Page 1 of 2

Performance with Datastage 8

Posted: Thu Aug 06, 2009 11:43 pm
by bollinenik
Hi,
We are using now websphere data stage v8, I could see very low performace with compare to Datastage 7.5.1A and 7.5.x series,
but the difference is earlier we do have grid environment but now with datastage 8 so, will it really causing the probelm.
even for straight load it self , is not same as it was doing, I think it's b.coz of not having grid so, is there any other way to improve performance.

means by incresing nodes or by changing some other option.

any one please show some light on this ....

Posted: Fri Aug 07, 2009 2:59 am
by miwinter
Sorry but that is really hard to understand. It sounds like you aren't comparing the same thing though, from what I can glean from your post. It seems you have done more than migrate from v7.5/7.5.1 to v8 and have actually also changed your environment considerably. As such, I don't see how you can expect to get the same performance as once before? :? It's like swapping a Porsche for a Daewoo and expecting to get the same performance.

Posted: Fri Aug 07, 2009 1:47 pm
by bollinenik
old versions was not in current project, where I used grid.
Current project is websphere V8 and we don't have Grid setup.
performnace is not good, even for staright map, it's taking lot of time
like for 4 millins it's taking 20mins so, is there any other way, I can change some settings, which will improve performance.

Posted: Fri Aug 07, 2009 1:58 pm
by chulett
How many processing nodes are you using with your jobs? :?

Posted: Fri Aug 07, 2009 8:27 pm
by jcthornton
What differences besides DS version are there between your environments?

Hardware? Software? Network? Etc?

Are you running the same job in both environments for comparison? What is the difference? Are you talking 5 minutes vs 20 minutes? or 19 minutes vs 20 minutes?

What's your target and source? Local files? Local databases? Remote databases?

What you can try changing is going to be highly dependent upon what you are doing and where the bottleneck is. If you are talking identical (same) server hardware, going local file to local file with no transform, that is going to be a different set of things to look versus going from and to two different remote database servers.

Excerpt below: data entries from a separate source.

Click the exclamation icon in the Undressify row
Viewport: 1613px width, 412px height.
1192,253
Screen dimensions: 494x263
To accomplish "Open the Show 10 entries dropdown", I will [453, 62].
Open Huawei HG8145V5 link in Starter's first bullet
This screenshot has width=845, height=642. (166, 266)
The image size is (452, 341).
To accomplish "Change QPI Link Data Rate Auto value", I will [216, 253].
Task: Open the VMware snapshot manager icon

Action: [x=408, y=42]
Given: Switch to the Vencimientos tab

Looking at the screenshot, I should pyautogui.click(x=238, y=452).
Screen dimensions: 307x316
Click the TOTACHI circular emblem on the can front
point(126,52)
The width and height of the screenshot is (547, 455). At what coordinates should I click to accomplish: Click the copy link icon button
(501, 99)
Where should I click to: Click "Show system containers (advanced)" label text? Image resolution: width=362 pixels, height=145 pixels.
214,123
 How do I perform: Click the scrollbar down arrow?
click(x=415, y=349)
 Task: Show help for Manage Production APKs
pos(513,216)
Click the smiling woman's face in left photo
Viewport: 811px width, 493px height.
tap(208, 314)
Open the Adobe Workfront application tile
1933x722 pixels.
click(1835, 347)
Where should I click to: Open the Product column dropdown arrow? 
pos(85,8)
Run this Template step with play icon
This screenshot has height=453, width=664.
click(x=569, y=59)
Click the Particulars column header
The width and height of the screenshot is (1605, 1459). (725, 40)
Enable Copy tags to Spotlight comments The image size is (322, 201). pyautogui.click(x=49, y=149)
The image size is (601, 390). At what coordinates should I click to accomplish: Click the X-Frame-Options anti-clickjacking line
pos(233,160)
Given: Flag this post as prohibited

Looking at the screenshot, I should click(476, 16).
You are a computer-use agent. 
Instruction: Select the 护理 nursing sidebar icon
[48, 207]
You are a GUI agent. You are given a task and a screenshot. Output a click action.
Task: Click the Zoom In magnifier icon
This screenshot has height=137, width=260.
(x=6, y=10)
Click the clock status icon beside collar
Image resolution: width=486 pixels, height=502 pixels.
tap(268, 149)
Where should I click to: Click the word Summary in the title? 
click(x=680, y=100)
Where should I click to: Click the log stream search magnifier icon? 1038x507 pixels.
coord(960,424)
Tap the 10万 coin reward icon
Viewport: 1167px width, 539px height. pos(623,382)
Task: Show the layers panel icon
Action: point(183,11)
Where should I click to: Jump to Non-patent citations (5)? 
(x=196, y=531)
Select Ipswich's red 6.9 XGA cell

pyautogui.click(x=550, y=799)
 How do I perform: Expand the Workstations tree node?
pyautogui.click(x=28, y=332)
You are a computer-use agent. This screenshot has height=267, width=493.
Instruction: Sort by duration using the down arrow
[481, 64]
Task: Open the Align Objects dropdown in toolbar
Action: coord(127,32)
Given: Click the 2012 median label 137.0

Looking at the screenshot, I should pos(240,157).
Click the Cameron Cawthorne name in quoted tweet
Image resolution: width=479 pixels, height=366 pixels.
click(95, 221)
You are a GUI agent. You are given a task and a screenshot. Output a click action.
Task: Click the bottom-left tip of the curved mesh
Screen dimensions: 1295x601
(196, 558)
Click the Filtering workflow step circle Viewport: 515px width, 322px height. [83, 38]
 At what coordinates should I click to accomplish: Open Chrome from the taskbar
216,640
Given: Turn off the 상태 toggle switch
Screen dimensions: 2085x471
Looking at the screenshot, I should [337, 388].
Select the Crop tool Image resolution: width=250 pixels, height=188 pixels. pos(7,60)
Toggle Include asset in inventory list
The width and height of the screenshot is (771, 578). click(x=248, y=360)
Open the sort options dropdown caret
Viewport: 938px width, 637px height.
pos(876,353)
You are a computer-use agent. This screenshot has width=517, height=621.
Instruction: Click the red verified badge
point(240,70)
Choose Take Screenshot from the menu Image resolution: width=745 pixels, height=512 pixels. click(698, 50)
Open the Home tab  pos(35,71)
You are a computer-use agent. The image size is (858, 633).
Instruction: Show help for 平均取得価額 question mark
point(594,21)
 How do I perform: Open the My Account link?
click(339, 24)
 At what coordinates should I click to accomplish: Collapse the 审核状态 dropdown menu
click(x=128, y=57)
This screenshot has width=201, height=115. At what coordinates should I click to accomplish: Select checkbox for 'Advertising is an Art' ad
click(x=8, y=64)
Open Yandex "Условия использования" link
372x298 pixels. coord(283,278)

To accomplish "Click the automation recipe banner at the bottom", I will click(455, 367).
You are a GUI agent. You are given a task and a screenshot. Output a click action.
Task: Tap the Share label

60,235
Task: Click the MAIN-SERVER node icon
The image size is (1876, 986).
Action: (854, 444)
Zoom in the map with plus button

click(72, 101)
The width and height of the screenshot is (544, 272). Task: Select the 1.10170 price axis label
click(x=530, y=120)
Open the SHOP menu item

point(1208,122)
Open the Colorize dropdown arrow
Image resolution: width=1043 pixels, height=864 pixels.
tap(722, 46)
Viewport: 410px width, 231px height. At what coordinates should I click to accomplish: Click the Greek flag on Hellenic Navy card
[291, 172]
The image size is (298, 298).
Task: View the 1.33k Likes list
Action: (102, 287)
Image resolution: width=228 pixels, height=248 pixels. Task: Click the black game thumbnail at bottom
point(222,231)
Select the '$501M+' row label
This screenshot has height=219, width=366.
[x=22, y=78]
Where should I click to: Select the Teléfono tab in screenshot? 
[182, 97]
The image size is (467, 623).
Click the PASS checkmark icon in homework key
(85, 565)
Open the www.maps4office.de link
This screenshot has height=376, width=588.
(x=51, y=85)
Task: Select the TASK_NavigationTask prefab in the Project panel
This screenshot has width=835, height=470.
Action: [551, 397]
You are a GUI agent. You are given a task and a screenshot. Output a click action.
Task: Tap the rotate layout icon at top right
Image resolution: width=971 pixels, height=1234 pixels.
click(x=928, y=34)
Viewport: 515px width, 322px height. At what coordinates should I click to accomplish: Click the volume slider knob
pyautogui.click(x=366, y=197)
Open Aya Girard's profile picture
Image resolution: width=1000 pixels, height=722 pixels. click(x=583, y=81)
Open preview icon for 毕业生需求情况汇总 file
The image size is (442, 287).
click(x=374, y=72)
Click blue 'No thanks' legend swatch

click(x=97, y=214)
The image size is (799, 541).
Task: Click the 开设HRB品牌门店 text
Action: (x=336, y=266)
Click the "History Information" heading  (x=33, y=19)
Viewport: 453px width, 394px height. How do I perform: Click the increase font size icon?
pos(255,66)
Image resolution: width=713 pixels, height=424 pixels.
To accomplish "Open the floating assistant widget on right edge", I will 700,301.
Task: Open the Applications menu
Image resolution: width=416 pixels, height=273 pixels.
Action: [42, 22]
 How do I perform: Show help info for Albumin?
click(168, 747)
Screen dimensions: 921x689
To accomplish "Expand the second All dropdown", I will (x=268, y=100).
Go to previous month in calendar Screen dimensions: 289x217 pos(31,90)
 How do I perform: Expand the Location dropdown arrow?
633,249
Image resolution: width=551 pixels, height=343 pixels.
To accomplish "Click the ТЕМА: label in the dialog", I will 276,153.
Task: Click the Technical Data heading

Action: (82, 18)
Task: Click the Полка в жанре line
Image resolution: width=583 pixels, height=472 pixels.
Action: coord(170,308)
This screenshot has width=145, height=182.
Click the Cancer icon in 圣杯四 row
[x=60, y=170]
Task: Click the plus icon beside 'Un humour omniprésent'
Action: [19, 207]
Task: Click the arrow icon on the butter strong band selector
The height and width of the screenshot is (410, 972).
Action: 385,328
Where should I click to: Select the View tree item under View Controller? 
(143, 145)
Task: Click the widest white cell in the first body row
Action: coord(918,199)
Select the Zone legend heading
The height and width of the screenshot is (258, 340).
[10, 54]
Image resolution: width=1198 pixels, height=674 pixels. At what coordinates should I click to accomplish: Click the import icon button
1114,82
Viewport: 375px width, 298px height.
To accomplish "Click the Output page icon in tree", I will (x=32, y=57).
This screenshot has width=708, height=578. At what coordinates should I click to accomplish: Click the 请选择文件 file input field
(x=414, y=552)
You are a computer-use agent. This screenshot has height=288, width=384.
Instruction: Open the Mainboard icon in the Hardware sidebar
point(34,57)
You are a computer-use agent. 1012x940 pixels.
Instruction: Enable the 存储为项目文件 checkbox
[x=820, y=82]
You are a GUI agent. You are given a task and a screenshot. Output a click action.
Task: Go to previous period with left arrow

Posted: Fri Aug 07, 2009 10:19 pm
by chulett
Their posts indicate quite a difference in environments, the biggest being the fact that the 7.x environment was a grid environment while the 8.x one is not grid enabled.

Posted: Sat Aug 08, 2009 12:43 am
by lstsaur
Bollinenik,
Forget about how good is your job's performance in your 7.5.1A grid environment. Your non-grid 8.0 processing power is simply not the same as your 7.5.1A grid. Please provide us more detail about your non-grid 8.0 environment such as CPU speed, size of RAM, disk space, etc. How many rows, 50-100 millions, need to be processed or sorted? Or may be give an example of your job design. Then we go from there to see whether the performance of your job can be improved.

Posted: Mon Aug 10, 2009 2:43 pm
by bollinenik
Yup,
Chulett and Istsaur said was right, I am not trying to compare code between environemnts, current environment is not GRID enabled.

Current environment is, we have enough memory space for V8 which doesn't have grid.
we have 2 node configuration, space dedicated for datastage is around 450gb, so, that is big enough for processing 10 million records.

I don't think job flow tuneing suggestions will help to improve, b.coz it's pretty straight forward.

My question is:
Is there any way, we can change and alter options at server side or configuration side, which will replicate Grid performance.
If I change some setting at server side which will improve node process.
Is there any setting like that at server side.
Jobs are not processing more then 2000 records per sec.
If you over come any performance issues earlier in NON-GRID environment, please try to focus light in that area.

That would be great help.

Posted: Mon Aug 10, 2009 5:21 pm
by ray.wurlod
bollinenik wrote: Is there any way, we can change and alter options at server side or configuration side, which will replicate Grid performance.
No.

Posted: Mon Aug 10, 2009 8:04 pm
by bollinenik
Hi ray,
thanks for your response,
do you have any idea why it's taking lot of time even for staright mapping,
b.coz of not having GRID environment, It should not process <2000/sec right..!
Can you suggest me how to reslve this problem, there is difference between GRID and NON-GRID but,
bc.oz of not having GRID processing <2000 records/sec, is not acceptable.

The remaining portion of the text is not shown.